Depending on how dirty the bulbs were at harvest time, you can also clean off any loose bulb wrappers and dirt at this time. If the bulbs are properly dried down, this is usually an easy task. This makes the bulbs look nice and prepares them for either for sale or for storage.


We have found that hanging in mesh bags in a basement works best for us. The trick is to keep them in a cool dark place with good air circulation (especially in more humid condtions). The temperature should remain above 10⁰C (to prevent sprouting) and below 20⁰C (to prevent premature dehydration) with an ideal range of 13⁰C or 14⁰C. This means that you should never store your garlic in a refrigerator as it will begin to sprout (not to mention loose it's flavour). As well, humidity between 45% to 50% (which is what many homes are kept at) is best to minimize dehydration.

Length of Storage

How long garlic can stay in storage depends on many factors. These can include the conditions before harvest, varieties being grown, the size of the garlic bulbs and how they are being stored. Softneck garlic generally stores much better than hardneck garlic and medium to small bulbs tend to store the longest.

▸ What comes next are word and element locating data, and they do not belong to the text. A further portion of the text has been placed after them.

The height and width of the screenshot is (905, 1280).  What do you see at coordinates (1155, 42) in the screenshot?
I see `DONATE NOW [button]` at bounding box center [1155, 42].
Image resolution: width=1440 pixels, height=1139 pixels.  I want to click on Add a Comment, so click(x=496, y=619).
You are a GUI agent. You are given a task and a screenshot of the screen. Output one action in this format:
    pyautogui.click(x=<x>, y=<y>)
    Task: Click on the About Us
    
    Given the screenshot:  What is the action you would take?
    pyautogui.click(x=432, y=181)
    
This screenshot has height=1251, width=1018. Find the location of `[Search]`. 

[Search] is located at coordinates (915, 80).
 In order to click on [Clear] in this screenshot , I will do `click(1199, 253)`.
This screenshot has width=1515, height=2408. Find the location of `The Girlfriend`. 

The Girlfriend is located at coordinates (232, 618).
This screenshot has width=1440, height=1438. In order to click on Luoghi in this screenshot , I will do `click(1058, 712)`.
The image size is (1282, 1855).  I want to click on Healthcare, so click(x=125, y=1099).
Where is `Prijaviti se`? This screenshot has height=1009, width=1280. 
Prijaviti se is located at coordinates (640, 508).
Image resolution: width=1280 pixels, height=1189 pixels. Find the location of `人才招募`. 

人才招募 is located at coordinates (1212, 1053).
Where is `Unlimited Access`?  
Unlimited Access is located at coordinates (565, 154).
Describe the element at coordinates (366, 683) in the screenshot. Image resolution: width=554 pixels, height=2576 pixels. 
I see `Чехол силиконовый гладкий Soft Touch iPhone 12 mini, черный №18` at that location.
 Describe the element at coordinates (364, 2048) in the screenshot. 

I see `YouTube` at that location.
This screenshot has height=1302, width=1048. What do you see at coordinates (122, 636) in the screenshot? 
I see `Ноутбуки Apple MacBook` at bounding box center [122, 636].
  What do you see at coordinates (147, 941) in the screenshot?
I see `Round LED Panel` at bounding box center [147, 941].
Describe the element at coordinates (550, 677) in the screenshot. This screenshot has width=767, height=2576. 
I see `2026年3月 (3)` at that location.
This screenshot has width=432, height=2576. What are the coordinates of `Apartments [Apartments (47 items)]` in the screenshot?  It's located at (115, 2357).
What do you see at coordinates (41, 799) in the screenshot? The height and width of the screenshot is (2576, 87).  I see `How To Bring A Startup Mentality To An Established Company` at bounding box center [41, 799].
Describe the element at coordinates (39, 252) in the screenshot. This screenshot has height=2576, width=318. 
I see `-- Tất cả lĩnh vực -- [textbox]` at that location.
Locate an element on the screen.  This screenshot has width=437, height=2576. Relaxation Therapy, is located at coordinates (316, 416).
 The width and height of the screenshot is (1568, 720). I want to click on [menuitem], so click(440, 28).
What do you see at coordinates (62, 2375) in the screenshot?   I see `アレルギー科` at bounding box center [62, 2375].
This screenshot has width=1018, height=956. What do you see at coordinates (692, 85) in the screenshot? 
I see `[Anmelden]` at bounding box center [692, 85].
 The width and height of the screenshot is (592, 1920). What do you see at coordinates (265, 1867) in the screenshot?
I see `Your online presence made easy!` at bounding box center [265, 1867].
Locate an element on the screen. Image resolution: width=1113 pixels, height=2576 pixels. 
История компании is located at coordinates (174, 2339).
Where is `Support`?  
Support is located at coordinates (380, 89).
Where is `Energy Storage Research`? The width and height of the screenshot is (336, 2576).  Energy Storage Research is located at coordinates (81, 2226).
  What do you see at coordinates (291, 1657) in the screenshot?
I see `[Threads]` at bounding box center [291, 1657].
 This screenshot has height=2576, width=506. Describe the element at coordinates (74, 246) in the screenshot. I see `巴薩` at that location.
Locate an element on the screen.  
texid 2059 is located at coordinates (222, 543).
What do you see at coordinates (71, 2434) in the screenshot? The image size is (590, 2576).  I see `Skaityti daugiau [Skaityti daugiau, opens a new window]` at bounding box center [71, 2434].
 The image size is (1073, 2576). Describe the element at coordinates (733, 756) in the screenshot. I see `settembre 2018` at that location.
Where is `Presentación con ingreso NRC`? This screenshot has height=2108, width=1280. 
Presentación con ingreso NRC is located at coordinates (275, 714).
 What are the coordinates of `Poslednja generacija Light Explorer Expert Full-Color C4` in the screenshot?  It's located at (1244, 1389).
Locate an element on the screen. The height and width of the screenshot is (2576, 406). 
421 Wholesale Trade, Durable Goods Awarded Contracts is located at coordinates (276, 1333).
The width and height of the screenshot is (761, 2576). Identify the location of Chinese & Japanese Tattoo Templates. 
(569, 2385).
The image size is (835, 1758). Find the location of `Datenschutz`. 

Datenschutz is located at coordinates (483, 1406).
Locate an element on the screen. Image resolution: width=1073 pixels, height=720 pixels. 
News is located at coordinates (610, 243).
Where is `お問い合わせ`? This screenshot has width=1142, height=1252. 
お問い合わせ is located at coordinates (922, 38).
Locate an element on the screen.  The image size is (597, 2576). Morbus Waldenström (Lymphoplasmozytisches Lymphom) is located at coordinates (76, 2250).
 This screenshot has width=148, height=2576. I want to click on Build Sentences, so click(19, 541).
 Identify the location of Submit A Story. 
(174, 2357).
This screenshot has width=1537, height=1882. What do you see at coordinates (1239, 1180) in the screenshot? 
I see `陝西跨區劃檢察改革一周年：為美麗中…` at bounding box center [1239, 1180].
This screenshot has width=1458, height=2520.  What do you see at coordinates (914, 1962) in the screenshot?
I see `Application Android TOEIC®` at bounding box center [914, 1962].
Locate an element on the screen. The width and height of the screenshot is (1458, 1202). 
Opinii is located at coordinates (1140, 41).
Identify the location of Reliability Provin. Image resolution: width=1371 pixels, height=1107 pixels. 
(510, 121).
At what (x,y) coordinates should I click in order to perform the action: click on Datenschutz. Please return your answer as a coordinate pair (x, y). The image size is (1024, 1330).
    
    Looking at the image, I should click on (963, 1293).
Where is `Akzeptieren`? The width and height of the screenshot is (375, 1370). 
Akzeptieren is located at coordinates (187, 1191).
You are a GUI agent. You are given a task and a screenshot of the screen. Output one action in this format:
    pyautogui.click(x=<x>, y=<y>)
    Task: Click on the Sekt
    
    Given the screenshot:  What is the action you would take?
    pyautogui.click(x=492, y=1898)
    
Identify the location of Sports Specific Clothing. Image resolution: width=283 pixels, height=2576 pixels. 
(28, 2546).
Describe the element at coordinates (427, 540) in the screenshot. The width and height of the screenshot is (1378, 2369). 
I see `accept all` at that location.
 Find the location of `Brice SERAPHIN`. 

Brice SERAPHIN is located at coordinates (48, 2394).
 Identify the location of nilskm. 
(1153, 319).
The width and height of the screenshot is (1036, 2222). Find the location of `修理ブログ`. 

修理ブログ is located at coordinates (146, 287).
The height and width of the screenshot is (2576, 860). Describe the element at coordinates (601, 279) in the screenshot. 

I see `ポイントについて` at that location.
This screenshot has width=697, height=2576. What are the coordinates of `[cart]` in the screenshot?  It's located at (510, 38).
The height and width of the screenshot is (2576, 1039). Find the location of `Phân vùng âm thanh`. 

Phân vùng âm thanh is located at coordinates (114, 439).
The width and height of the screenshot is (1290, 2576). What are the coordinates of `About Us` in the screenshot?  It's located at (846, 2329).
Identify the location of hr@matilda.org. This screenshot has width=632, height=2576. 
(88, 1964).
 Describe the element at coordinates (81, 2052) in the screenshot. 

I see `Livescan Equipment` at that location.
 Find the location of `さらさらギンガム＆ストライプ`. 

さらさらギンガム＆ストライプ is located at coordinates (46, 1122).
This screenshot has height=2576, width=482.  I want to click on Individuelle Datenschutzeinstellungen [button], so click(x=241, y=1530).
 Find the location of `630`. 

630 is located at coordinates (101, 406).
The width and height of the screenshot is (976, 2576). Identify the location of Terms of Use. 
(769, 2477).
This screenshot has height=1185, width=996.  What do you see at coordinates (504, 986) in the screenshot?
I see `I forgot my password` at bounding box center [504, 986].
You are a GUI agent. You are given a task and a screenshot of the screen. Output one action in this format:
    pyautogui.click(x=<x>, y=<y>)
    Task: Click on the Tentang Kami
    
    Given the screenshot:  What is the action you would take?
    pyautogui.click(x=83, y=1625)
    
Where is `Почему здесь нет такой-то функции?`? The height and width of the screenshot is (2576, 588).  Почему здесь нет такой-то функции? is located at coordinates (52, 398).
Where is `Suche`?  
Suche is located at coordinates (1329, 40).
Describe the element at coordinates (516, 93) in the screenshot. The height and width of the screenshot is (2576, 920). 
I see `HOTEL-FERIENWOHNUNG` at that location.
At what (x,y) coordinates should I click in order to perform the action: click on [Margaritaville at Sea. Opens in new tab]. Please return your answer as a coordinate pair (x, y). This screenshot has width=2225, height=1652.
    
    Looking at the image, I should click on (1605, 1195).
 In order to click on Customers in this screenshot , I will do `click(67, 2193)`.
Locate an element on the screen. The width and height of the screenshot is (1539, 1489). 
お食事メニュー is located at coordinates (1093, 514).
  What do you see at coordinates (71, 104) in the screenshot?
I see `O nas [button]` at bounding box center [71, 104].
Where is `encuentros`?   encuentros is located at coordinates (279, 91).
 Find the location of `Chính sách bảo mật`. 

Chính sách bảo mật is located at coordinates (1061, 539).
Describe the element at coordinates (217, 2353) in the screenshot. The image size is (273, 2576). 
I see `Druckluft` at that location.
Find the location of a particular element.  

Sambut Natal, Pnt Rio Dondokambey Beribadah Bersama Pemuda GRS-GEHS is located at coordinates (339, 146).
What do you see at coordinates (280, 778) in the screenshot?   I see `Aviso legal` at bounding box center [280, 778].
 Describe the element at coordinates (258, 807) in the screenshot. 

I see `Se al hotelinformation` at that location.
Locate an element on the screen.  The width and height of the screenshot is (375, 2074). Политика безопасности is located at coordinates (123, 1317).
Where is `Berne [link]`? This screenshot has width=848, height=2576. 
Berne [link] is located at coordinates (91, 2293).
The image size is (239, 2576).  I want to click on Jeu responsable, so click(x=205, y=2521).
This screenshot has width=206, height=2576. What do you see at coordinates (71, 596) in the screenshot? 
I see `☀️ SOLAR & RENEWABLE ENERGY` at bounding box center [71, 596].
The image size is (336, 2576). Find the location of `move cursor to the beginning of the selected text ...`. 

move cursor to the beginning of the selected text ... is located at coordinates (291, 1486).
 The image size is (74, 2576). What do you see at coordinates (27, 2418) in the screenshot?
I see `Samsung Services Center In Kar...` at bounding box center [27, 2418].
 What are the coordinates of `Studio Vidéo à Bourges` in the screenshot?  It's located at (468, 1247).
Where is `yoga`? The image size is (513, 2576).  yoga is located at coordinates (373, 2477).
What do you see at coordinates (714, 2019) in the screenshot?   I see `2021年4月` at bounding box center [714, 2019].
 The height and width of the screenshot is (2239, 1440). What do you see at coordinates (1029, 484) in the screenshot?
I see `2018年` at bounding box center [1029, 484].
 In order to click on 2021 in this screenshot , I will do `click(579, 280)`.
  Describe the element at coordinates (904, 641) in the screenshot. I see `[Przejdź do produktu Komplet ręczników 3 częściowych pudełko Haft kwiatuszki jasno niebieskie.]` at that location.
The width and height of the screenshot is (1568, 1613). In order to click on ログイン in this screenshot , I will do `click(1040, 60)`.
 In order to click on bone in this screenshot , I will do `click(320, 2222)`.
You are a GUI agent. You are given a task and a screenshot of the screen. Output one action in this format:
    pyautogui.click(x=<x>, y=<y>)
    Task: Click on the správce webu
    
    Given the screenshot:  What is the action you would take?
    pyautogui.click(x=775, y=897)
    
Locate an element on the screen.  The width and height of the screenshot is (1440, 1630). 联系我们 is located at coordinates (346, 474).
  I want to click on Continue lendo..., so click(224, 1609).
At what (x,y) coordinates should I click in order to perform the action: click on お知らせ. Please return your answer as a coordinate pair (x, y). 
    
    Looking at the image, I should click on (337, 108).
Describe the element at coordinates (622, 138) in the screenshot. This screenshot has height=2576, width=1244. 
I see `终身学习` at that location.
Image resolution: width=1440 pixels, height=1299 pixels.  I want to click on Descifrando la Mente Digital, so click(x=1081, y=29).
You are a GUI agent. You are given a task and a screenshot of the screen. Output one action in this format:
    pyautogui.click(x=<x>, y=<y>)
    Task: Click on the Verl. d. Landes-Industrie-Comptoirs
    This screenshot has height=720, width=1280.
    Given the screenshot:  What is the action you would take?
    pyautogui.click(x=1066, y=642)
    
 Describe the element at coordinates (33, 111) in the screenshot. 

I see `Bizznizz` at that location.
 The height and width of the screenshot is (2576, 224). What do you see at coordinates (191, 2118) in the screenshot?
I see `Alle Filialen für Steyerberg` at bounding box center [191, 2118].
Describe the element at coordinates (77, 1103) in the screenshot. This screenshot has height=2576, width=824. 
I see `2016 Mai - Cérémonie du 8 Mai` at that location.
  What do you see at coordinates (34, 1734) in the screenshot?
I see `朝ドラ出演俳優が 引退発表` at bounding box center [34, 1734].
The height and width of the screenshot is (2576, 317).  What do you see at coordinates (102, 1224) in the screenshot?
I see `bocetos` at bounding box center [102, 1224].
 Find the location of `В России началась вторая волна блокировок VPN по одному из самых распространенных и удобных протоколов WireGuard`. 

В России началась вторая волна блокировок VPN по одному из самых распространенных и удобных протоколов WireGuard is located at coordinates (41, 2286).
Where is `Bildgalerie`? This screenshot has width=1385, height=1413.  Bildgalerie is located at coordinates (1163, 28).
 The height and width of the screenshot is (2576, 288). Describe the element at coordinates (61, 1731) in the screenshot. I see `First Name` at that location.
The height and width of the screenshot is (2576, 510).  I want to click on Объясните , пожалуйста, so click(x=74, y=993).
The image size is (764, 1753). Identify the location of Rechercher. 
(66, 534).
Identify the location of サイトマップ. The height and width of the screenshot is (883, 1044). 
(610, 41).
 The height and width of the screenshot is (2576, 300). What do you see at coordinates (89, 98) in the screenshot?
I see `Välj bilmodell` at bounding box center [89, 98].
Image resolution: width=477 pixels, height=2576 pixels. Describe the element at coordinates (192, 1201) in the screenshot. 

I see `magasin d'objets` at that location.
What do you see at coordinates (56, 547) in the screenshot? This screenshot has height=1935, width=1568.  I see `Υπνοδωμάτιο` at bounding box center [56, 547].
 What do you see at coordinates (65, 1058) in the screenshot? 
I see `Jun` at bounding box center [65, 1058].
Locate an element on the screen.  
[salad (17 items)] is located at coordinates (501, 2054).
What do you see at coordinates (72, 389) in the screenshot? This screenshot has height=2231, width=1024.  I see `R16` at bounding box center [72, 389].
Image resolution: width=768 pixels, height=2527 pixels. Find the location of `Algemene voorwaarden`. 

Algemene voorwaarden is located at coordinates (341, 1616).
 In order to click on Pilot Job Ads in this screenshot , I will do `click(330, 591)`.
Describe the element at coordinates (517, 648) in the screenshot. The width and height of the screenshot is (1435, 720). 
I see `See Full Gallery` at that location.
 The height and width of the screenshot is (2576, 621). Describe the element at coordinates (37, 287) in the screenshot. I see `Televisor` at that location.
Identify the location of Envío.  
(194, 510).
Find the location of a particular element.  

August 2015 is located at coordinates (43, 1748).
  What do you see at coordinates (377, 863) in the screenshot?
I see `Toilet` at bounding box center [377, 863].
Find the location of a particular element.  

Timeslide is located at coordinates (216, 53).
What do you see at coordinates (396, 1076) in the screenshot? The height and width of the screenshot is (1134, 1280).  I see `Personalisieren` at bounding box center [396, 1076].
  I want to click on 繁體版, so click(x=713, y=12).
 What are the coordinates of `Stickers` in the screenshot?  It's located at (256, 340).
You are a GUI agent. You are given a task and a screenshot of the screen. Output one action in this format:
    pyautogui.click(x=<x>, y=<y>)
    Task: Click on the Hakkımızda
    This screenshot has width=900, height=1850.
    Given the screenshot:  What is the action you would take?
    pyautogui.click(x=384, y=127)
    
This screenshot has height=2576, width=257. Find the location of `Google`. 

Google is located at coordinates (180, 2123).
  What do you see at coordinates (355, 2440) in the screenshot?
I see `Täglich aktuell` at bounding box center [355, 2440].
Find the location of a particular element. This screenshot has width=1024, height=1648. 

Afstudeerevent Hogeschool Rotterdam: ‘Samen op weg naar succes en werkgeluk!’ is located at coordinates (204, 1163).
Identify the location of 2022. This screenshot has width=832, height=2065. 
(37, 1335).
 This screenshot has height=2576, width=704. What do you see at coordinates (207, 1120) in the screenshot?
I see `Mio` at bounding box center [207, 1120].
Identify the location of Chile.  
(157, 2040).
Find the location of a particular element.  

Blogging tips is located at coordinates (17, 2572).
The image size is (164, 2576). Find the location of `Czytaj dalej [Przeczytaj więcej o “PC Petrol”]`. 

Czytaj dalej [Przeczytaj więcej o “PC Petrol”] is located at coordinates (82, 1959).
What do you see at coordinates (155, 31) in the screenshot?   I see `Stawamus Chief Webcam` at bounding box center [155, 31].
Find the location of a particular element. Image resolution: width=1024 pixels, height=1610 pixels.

Within the hardneck family, Asiatic and Turbans have the shortest storage ability at only a few months, while the Rocamboles and Purple Stripes are usually ok for about four to six months. Porcelains are the longest and can generally be stored for between six and eight months.

Within the softneck family, Artichoke varieties store for eight to ten months, while Silverskin and Creole garlic can often store for up to a year.